Tuesday, 25 March 2014
A Piece of Paper
In the absence of any concrete policy to argue about, the subject of qualified teachers raised its diversionary head again yesterday as opposition MPs confused Michael Gove’s quest for educational excellence and competence with socialism’s insistence that all must have qualifications, titles or some form of accreditation – yes, we are all winners. Curious then, how they seem less concerned that parents, who produce the offspring that the state must then attempt to educate, should be suitably vetted and certified and examined and qualified. Of course, the last thing we need is politicians deciding what qualifications would be suitable to judge people fit to breed. But it’s not a bad idea, is it?

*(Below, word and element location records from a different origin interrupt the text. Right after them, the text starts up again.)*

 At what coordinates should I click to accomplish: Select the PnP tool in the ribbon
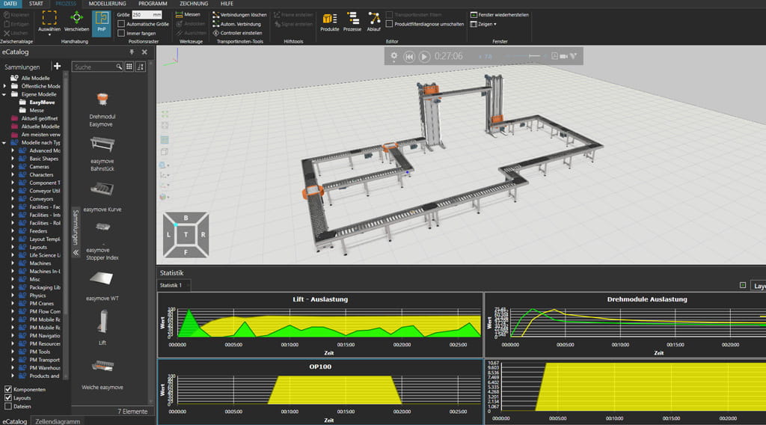pos(101,22)
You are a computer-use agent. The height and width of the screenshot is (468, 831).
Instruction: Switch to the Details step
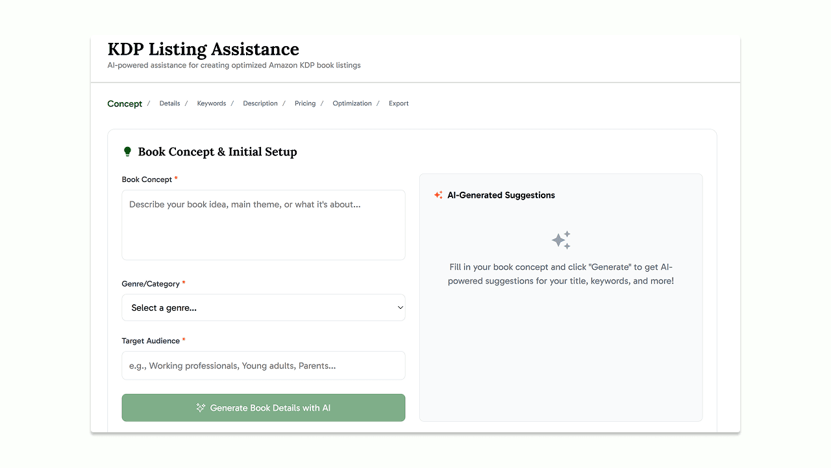click(169, 103)
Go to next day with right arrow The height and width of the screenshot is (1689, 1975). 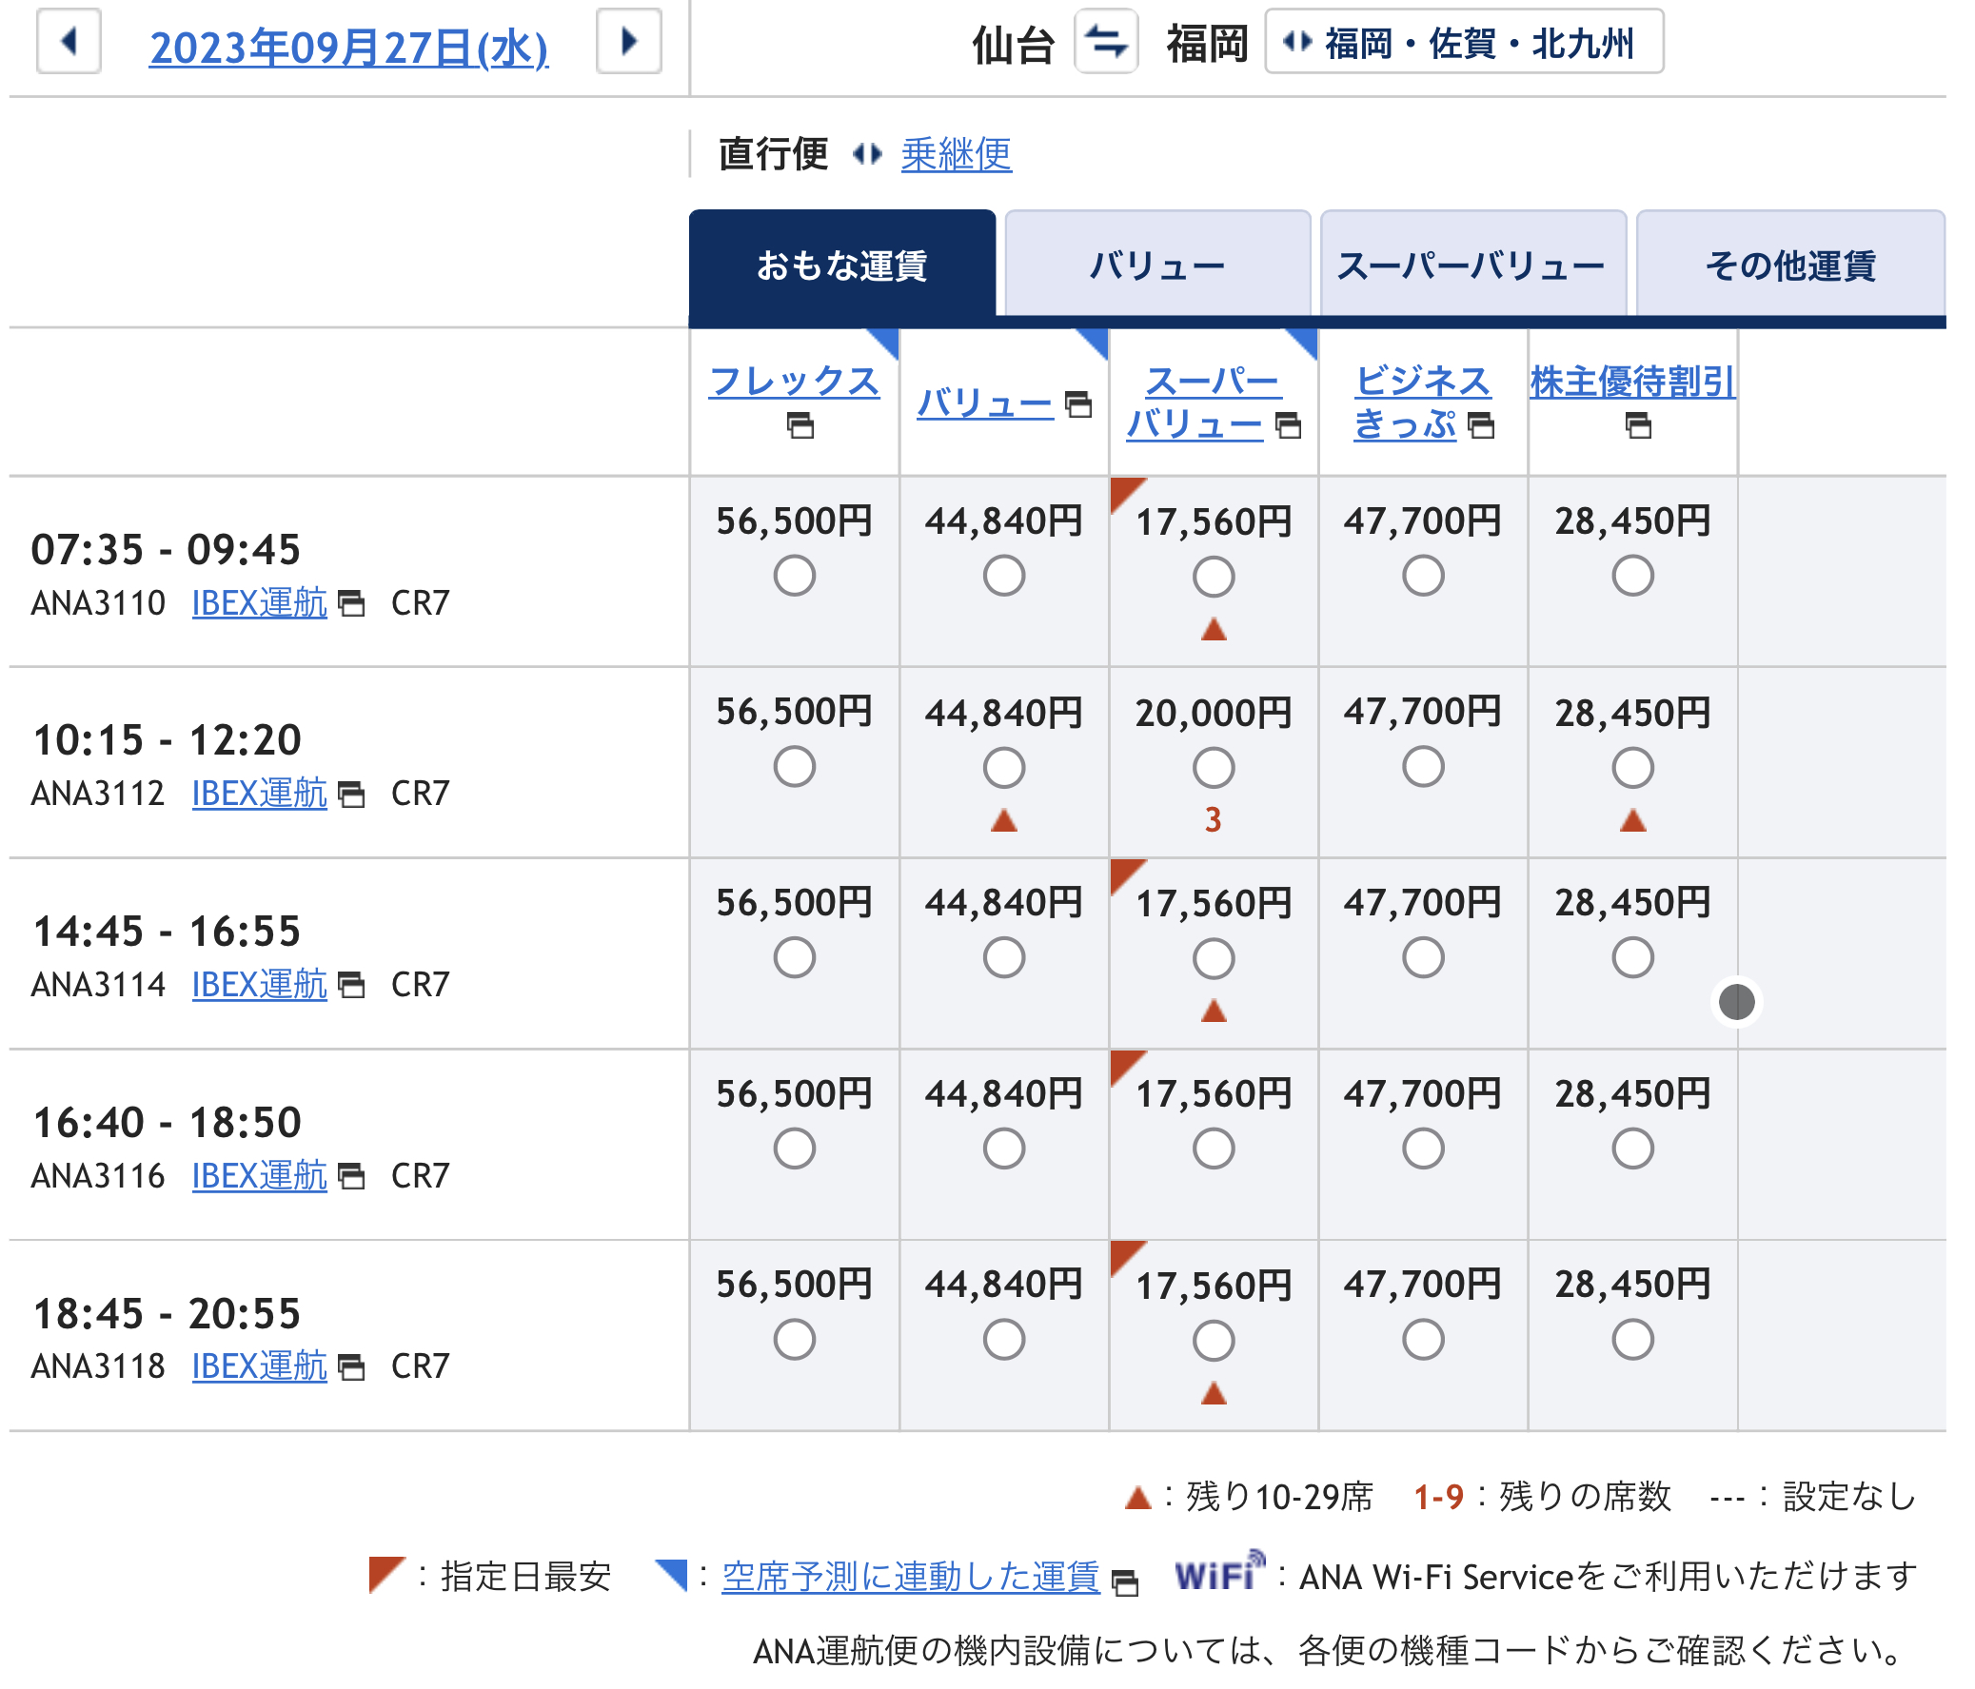point(629,42)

We routinely and robustly proscribe all sorts of natural human activity on the basis that it is counter to civilised behaviour. Humans steal almost by instinct – you have to actively teach children that theft is wrong, yet our supposed rulers regularly demonstrate that crime goes effectively unpunished. Maybe MP criminality is more acceptable than proletariat wrongdoing? Humans also cause intentional harm to each other with an astonishing regularity; you could hardly credibly state that murder is dying out, for instance. And one of the most basic drivers of human violence is the competition for mating rights. Surely, in the quest for responsible parents there should be obstacles to surmount, exams to pass and qualifications to be attained?
Of course, as in all things, one of the most difficult of human instincts to suppress is the opportunism – red in tooth and claw – that ensured our very survival as a species. Introduce a legal requirement for a parenting diploma and in the twenty years or so before ministers wake up to the abuses reported to them from day one by a multitude of whistle-blowers, bogus bratting colleges will spring up and award undeserved degrees in getting up the duff. I wouldn’t be at all surprised if an awful lot of lecturers will happily help their paying students with their ‘homework’. Yes, you say, wagging your finger at me, you would paint humanity in such a sordid light but, you see, unlike politicians, I am not seeking election and can therefore tell the truth.

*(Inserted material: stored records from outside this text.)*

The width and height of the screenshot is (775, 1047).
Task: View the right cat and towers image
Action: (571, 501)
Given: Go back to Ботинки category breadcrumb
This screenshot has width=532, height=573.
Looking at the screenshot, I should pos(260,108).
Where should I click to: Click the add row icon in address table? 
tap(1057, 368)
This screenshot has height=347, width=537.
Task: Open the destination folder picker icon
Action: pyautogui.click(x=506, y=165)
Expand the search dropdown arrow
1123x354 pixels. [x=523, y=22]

And the truth is that no matter how you layer on the veneers of civilisation the animal within all of us will find ways to scratch it off and reveal the crude plywood beneath. It seems to me that some regulation is needed, but you can only go so far. You can prohibit the physical aspects of racism, for instance – making it illegal to discriminate on grounds of differentness and punishing verbal and physical expressions of the same – but you can’t eradicate antipathy; we haven’t yet perfected thought control. You can also mandate the acquisition of paper qualifications, but you’re on a hiding to nothing if you believe that everybody can justify holding them or demonstrate the actual worth that such parchment purports to confer.
But for some reason, despite all the millennia of evidence against, our rulers are obsessed with putting barricades in the way of reason and are too quick in creating structures open to abuse. Insist on teaching qualifications for all and I guarantee you that standards will not only not improve, they will probably go down as the unworthy will find ways of obtaining the closed-shop entry ticket, while assessing their actual competence will take a back seat for a while. It is as clear as day to those of us who live in the real world; why is it so difficult for governments to understand?

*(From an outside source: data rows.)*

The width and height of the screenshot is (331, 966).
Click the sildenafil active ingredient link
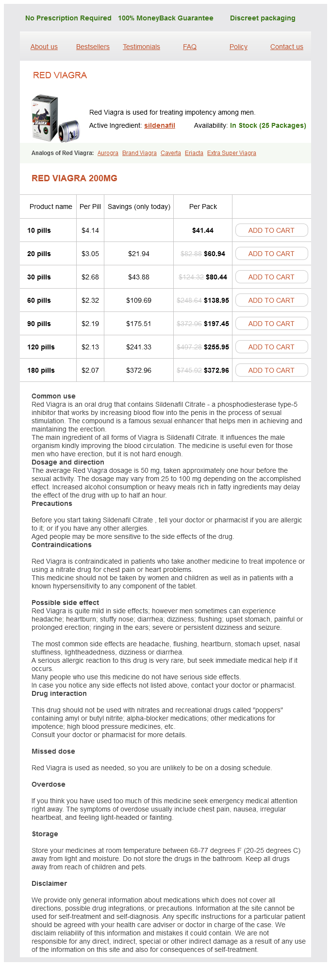(x=160, y=125)
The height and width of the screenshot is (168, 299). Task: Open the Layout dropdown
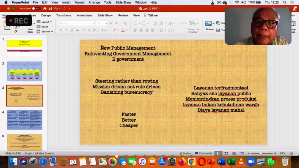tap(45, 22)
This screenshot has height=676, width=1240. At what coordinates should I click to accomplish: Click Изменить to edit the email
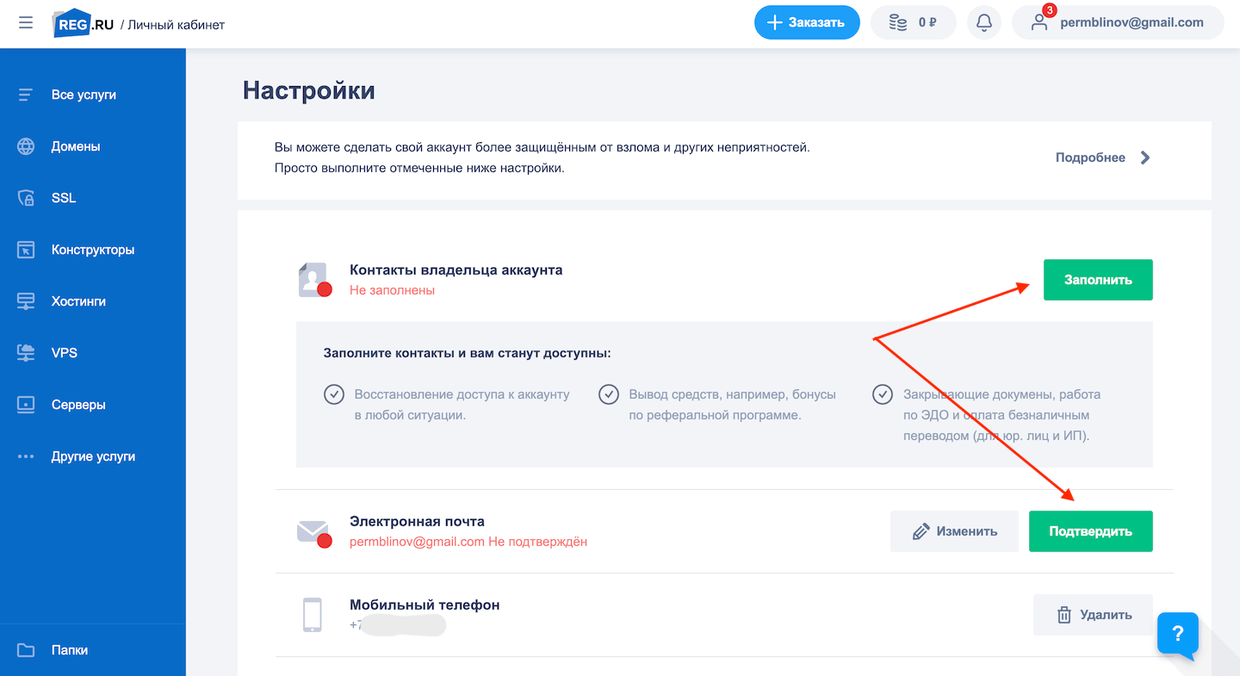(x=954, y=531)
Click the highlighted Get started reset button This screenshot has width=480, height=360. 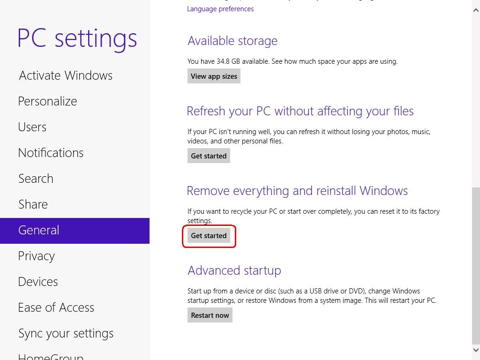209,235
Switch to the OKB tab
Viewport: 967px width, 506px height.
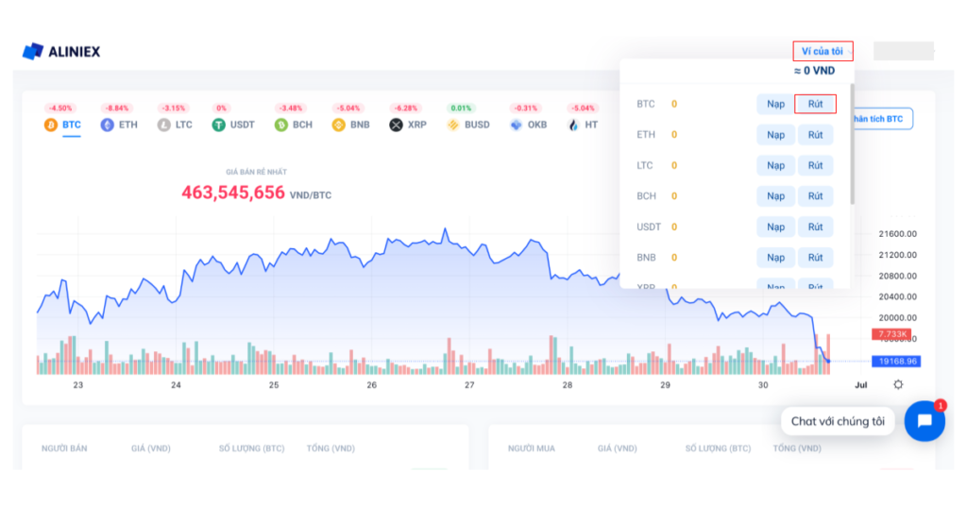[x=528, y=125]
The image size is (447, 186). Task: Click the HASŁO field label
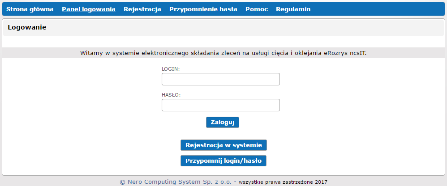coord(171,95)
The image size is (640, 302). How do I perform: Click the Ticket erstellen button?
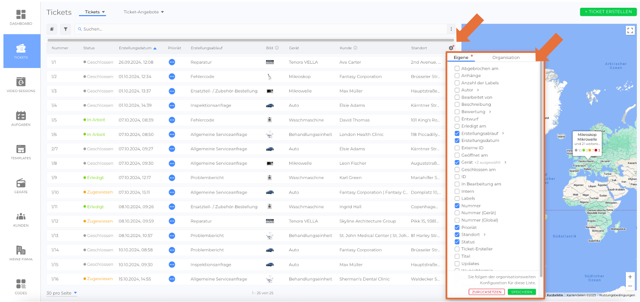coord(608,12)
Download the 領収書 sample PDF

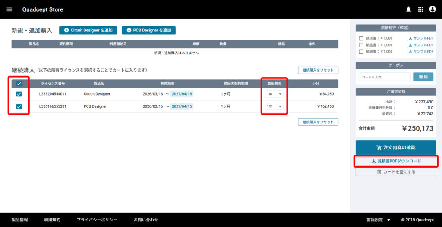(x=421, y=52)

Maybe, rather than MPs insisting on forever regulating the rest of us, the rest of us should be quietly regulating them. Next year, if you hadn’t noticed, there is to be a general election. But why should we have to put up with candidates selected by obscure and often hereditary processes to fill party ambitions? I propose that only suitably qualified candidates be allowed to stand – no diploma, no hat in the ring. That gives them all a year to stop meddling, put in some hard graft, hand in their homework for scrutiny and revise for the big day. And we will all be marking the exams.